Luego está, claro, la soltura con que tirios y troyanos se manejan cuando se trata de dineros públicos. He hablado de esto ya muchas veces, y no me canso, no me cansaré nunca de recordar que eso que reparten tan alegremente –con el desdén de quien posee algo, propio y en abundancia- es el producto de mi trabajo, de su trabajo, gentil lector, del que he sido privado conforme a mecanismos coercitivos irresistibles. Lo diré de nuevo, por si no se entiende. Cada euro del que disponen estos cantamañanas es un euro que ha sido detraído del esfuerzo de los españoles. Nos pertenece a nosotros y nuestras familias. En consecuencia, y aunque sé que es clamar en el desierto, exijo el mayor de los respetos. Exijo que, cada vez que se hable de cuestiones fiscales, se haga desde el más absoluto temor reverencial y, por supuesto, que cada vez que haya de cercenarse nuestra libertad, se haga con motivos más que justificados.

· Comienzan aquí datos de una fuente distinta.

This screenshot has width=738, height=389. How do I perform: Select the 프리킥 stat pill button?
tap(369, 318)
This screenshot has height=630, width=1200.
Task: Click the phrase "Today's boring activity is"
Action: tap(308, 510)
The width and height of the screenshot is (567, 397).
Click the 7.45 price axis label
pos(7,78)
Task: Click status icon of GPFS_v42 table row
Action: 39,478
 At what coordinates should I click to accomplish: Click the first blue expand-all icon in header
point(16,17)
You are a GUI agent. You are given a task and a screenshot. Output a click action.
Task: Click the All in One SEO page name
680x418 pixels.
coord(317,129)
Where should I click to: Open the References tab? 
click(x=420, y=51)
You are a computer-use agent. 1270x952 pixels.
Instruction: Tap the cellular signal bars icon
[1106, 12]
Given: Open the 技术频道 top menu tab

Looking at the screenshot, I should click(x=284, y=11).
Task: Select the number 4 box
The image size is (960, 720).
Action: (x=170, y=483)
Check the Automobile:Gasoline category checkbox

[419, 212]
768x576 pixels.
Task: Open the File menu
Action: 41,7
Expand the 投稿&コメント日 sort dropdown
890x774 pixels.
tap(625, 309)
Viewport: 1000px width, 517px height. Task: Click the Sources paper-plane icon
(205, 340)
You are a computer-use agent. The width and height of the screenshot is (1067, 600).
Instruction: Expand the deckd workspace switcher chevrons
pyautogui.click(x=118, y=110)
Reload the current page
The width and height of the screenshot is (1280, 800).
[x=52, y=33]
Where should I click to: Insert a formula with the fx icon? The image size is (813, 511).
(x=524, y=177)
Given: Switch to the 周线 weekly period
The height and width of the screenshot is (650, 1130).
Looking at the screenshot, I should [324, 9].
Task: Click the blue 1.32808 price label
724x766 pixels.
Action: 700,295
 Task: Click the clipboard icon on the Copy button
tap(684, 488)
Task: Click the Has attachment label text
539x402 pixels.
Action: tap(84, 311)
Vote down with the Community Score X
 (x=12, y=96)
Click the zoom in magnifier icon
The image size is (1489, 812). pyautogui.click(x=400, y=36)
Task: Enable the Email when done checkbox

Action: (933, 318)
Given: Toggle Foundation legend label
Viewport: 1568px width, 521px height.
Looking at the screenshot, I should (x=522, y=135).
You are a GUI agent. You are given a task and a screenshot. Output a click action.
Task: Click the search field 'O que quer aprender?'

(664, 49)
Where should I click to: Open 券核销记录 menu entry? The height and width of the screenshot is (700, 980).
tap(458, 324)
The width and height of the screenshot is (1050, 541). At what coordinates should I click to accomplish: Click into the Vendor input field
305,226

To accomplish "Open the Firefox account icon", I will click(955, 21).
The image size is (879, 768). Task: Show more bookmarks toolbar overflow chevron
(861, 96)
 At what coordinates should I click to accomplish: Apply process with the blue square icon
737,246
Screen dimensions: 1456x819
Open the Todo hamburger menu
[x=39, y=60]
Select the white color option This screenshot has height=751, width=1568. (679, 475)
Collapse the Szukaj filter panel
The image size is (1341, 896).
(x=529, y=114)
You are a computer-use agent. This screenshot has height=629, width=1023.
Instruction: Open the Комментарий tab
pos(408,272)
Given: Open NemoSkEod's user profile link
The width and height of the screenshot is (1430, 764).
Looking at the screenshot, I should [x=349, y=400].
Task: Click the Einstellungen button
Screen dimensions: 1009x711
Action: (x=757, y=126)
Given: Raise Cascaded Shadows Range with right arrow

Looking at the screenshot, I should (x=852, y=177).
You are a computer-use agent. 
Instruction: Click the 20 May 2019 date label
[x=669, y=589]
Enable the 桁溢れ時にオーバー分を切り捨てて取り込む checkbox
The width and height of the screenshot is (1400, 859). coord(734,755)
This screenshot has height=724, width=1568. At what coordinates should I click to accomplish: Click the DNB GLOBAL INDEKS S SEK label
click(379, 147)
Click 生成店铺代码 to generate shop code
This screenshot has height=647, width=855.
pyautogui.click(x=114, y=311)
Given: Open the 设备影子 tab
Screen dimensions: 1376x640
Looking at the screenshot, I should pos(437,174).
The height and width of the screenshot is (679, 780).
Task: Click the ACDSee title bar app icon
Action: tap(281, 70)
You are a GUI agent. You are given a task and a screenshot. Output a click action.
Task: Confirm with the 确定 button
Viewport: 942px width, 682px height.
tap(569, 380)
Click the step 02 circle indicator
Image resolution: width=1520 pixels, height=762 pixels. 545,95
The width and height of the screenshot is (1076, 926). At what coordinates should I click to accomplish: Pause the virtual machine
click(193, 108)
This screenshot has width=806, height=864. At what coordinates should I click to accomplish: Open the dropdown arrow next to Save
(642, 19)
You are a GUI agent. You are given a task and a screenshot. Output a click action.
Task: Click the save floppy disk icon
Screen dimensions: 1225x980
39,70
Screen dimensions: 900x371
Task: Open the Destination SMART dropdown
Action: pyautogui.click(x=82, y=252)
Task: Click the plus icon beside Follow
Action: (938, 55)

En resumidas cuentas, ¿cuál puede ser mi reacción sino la indignación y la pena? Indignación ante el comportamiento de un tipo que no tiene vergüenza, que se sube a una tribuna a hablar desde la más absoluta de las ignorancias y el más terrible de los desprecios por la libertad y los derechos de los ciudadanos –presentándose, encima, como un adalid de la “nueva ciudadanía”-. Pena ante la práctica certeza de que ciertos argumentos, por banales que sean, calan entre la ciudadanía. Lástima al constatar cuántas carencias presenta, en nuestro país, el espíritu cívico. Al comprobar cuan insensible es nuestra opinión pública a tantas y tantas cosas.

No voy ya a particularizar en Zapatero o en el PSOE, porque es un mal común. Se ha dado con toda clase de gobiernos y parece que se seguirá dando. ¿Por qué parece que en España todo, o casi todo, sale gratis? La respuesta se llama, ya digo, falta de conciencia cívica. Es posible, desde luego, que tras una ocurrencia tan reveladora, que da de modo tan claro la medida de la altura intelectual del sujeto, ni uno solo de los que pensaban votar a Zapatero hayan cambiado de idea, y unos cuantos más se lancen en masa a las urnas, en pos de los 400 euros.